All statements must include the field name

galah_filter(year == 2010 | year == 2021) # this works (note double equals)
galah_filter(year == c(2010, 2021)) # same as above 
galah_filter(year == 2010 | 2021) # this fails

It is possible to use an object to specify required values

# Numeric example

year_value <- 2010

galah_call() %>% galah_filter(year > year_value) %>% atlas_counts() #> # A tibble: 1 x 1 #> count #> <int> #> 1 42816943

# Categorical example

basis_of_record <- c("HumanObservation", "MaterialSample")

galah_call() %>% galah_filter(basisOfRecord == basis_of_record) %>% atlas_counts() #> # A tibble: 1 x 1 #> count #> <int> #> 1 82809464

solr supports range queries on text as well as numbers. The following queries all Australian States and Territories alphabetically after "Tasmania"

galah_call() %>%
  galah_filter(cl22 >= "Tasmania") %>%
  atlas_counts()
#> # A tibble: 1 x 1
#>      count
#>      <int>
#> 1 30230213

Details

All statements passed to galah_filter() (except the profile argument) take the form of field - logical - value. Permissible examples include:

  • = or == (e.g. year = 2020)

  • !=, e.g. year != 2020)

  • > or >= (e.g. year >= 2020)

  • < or <= (e.g. year <= 2020)

  • OR statements (e.g. year == 2018 | year == 2020)

  • AND statements (e.g. year >= 2000 & year <= 2020)
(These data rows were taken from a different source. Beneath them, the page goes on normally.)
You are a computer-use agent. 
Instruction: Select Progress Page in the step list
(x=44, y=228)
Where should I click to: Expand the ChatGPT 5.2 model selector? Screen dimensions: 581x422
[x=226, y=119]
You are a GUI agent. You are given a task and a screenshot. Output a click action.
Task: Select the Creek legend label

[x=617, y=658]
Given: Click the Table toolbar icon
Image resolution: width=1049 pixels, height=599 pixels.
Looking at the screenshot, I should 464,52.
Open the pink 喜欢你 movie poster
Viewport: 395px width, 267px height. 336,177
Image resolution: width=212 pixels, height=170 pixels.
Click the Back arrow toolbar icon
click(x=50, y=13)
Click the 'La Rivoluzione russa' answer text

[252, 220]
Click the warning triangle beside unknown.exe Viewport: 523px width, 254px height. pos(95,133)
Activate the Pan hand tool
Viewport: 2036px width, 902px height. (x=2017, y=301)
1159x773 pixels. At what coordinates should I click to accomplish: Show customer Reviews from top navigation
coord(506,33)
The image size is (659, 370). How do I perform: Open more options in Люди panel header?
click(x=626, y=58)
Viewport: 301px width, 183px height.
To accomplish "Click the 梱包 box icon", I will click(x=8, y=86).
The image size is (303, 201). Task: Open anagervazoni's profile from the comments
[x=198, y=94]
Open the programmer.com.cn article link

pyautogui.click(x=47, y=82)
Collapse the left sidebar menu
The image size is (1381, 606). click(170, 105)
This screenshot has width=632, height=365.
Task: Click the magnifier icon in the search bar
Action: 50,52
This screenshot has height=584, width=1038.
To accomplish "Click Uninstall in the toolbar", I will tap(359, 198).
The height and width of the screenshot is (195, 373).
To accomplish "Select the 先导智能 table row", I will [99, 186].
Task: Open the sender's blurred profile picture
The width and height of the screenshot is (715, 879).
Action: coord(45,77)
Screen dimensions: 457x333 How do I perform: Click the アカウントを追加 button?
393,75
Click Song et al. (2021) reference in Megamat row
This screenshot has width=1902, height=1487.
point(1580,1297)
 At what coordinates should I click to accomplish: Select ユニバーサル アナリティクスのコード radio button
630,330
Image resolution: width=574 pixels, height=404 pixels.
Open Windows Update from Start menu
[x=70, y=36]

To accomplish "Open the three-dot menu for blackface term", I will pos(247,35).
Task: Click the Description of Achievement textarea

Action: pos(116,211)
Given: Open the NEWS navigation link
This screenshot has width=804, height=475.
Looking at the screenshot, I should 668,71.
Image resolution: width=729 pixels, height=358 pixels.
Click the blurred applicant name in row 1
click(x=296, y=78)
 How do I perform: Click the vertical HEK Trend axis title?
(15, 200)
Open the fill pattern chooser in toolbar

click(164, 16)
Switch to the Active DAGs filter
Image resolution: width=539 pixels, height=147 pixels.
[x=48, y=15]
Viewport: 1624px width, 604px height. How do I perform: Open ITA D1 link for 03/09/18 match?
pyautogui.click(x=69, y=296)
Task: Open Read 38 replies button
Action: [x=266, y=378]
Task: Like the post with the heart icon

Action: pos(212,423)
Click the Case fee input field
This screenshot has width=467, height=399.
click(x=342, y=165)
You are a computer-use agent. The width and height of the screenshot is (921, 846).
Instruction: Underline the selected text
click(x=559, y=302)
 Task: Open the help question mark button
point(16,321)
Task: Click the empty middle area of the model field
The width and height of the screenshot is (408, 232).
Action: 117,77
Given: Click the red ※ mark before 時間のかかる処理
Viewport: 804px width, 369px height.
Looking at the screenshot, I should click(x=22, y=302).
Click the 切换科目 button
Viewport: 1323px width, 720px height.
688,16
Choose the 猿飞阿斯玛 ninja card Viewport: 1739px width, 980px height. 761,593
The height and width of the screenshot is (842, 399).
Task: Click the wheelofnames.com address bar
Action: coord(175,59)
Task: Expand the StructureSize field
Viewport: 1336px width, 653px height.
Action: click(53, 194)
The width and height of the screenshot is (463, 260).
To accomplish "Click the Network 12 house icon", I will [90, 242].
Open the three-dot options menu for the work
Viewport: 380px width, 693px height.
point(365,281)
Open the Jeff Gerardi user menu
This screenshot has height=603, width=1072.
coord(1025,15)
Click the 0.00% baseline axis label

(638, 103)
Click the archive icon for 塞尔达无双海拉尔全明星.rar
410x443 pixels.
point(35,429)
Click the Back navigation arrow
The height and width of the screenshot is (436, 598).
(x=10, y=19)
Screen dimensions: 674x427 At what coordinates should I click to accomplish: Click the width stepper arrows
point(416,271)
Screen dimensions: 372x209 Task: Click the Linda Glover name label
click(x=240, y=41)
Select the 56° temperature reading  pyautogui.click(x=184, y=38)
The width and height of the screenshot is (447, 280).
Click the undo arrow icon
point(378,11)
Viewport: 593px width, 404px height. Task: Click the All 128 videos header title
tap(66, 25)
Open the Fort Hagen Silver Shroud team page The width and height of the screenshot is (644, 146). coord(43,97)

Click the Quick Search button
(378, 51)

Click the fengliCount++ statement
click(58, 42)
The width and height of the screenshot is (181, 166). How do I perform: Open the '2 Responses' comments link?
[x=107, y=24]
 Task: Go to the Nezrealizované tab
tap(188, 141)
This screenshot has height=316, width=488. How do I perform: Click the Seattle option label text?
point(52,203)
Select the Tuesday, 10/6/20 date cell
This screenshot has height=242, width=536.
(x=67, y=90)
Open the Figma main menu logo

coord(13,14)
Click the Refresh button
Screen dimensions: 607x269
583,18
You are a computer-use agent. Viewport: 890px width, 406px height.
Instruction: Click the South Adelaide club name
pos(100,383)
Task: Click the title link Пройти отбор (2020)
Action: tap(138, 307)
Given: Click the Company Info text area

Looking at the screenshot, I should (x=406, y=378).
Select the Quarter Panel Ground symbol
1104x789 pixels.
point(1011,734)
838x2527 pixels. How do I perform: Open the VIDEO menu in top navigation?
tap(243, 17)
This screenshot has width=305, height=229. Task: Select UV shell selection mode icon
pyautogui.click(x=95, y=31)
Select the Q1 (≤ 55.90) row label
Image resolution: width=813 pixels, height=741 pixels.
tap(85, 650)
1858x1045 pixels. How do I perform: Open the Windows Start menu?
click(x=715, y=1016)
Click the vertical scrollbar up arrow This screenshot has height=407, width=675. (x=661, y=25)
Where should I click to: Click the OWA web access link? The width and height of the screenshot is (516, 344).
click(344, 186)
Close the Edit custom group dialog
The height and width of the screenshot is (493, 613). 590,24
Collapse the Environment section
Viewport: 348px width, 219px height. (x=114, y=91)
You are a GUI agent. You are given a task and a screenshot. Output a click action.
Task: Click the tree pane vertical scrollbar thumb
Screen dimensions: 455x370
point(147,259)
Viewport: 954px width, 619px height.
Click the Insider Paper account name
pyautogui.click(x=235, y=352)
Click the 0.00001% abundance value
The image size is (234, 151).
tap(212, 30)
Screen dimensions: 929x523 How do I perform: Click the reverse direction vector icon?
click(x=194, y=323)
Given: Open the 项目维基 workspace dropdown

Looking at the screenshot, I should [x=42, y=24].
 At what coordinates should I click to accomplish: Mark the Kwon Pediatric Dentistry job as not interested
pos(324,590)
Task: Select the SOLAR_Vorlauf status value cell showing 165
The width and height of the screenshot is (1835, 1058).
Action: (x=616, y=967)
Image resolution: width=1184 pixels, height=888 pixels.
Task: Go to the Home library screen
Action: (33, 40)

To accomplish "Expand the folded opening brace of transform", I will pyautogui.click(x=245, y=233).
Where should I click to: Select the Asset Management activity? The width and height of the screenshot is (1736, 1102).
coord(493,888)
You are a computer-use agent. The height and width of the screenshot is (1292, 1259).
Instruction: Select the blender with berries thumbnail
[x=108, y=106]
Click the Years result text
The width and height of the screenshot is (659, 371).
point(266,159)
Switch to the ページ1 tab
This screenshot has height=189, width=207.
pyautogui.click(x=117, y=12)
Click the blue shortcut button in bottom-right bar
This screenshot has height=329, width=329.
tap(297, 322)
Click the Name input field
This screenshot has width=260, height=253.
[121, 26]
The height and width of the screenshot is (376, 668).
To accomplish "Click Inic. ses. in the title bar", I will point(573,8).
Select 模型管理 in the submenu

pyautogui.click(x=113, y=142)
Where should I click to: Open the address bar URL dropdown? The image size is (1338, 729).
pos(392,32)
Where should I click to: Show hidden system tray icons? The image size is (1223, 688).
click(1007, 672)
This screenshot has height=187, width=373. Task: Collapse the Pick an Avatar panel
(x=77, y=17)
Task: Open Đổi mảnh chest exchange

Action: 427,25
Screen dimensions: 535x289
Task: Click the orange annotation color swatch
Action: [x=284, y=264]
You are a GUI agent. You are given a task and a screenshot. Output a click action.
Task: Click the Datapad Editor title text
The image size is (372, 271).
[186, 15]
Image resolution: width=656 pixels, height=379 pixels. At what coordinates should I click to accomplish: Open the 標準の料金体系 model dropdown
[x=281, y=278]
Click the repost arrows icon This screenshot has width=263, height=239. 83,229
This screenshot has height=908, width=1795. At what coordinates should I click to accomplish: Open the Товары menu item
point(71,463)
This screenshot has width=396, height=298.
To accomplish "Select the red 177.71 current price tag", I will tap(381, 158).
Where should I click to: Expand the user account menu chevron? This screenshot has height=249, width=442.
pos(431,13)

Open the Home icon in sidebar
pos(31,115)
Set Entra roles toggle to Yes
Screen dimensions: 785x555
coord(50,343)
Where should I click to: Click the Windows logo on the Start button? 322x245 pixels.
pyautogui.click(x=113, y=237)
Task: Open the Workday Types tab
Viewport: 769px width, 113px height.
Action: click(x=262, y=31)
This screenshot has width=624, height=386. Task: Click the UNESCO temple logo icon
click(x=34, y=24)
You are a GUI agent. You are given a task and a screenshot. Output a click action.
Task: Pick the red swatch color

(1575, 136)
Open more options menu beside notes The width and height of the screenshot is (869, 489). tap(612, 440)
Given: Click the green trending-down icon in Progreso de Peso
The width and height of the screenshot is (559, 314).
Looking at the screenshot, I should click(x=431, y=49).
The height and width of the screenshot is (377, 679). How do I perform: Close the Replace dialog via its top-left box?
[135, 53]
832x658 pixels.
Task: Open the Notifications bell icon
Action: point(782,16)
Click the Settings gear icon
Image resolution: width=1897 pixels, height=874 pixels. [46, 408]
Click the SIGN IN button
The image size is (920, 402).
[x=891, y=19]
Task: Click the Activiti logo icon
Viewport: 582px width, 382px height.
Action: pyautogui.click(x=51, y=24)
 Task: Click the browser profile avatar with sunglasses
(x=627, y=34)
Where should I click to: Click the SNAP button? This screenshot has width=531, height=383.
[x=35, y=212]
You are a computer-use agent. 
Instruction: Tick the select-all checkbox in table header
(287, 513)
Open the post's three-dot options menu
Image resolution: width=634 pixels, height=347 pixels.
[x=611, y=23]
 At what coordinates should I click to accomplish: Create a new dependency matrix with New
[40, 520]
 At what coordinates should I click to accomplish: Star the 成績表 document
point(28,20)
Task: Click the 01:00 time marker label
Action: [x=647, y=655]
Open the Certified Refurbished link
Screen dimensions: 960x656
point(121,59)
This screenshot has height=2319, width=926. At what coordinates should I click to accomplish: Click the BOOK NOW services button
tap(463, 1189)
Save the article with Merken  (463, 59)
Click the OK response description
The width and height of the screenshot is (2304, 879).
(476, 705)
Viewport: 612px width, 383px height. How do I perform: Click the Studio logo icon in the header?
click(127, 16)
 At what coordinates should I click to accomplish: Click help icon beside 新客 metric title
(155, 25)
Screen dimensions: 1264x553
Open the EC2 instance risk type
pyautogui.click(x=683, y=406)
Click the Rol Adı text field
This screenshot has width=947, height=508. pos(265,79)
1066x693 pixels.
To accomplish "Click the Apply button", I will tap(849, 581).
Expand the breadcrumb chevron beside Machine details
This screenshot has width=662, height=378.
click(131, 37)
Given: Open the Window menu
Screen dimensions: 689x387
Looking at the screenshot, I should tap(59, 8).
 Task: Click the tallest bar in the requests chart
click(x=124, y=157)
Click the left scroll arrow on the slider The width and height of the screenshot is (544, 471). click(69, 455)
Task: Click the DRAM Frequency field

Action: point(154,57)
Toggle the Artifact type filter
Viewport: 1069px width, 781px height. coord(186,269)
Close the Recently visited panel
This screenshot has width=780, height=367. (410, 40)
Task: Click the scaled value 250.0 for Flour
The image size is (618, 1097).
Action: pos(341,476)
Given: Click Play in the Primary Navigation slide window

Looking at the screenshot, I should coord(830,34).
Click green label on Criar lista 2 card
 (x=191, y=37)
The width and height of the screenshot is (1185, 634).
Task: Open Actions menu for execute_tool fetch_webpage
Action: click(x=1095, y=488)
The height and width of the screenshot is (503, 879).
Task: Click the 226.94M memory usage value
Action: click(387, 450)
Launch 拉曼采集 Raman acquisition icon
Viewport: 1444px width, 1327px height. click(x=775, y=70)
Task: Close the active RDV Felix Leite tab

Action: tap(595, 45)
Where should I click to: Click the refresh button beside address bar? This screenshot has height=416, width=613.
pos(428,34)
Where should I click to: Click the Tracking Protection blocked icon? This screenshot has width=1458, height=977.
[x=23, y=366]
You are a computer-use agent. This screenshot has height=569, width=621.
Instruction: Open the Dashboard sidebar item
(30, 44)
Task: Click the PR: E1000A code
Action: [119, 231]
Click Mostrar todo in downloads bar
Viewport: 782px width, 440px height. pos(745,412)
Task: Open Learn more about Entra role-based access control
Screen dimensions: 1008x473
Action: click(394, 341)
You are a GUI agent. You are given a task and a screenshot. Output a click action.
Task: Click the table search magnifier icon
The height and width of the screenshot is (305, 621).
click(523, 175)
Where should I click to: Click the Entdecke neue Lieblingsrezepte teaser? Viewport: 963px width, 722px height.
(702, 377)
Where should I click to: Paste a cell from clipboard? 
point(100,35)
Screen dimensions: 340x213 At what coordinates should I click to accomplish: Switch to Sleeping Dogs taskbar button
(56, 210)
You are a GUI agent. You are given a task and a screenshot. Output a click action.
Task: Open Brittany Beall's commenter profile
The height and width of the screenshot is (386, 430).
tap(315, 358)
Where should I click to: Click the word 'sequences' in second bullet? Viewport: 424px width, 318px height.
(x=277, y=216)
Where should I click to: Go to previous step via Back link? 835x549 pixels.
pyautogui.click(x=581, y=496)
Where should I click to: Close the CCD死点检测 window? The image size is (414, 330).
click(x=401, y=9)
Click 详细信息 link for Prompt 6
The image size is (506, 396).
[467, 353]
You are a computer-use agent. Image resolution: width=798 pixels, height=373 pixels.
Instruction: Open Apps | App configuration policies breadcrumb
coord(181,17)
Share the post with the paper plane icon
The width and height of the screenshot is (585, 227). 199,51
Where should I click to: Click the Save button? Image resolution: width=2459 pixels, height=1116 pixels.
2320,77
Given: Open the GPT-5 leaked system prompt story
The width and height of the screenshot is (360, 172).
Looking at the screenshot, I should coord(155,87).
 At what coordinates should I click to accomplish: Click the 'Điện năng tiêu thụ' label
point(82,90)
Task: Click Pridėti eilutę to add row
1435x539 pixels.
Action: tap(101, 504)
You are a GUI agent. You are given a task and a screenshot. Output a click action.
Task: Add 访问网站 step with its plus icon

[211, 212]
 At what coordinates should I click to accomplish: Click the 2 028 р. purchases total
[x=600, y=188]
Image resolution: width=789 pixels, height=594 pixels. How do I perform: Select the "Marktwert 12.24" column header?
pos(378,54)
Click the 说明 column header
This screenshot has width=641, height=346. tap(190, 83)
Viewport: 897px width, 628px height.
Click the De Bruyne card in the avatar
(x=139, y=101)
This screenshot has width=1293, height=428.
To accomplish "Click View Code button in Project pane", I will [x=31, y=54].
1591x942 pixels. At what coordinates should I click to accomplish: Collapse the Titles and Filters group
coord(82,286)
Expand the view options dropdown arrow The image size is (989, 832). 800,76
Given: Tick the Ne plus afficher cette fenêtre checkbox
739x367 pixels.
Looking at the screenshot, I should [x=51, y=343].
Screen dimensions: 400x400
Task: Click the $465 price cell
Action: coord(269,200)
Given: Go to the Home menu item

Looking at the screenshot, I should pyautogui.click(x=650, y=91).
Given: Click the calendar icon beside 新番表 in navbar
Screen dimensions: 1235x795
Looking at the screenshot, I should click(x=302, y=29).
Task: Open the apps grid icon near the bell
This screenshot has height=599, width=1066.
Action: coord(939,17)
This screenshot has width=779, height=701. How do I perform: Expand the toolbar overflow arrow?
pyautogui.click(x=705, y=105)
In some cases R will fail to parse inputs with a single equals sign (=), particularly where statements are separated by & or |. This problem can be avoided by using a double-equals (==) instead.

See Also

search_taxa() and galah_geolocate() for other ways to restrict the information returned by atlas_occurrences() and related functions. Use search_fields() to find fields that you can filter by, and search_field_values() to find what values of those filters are available.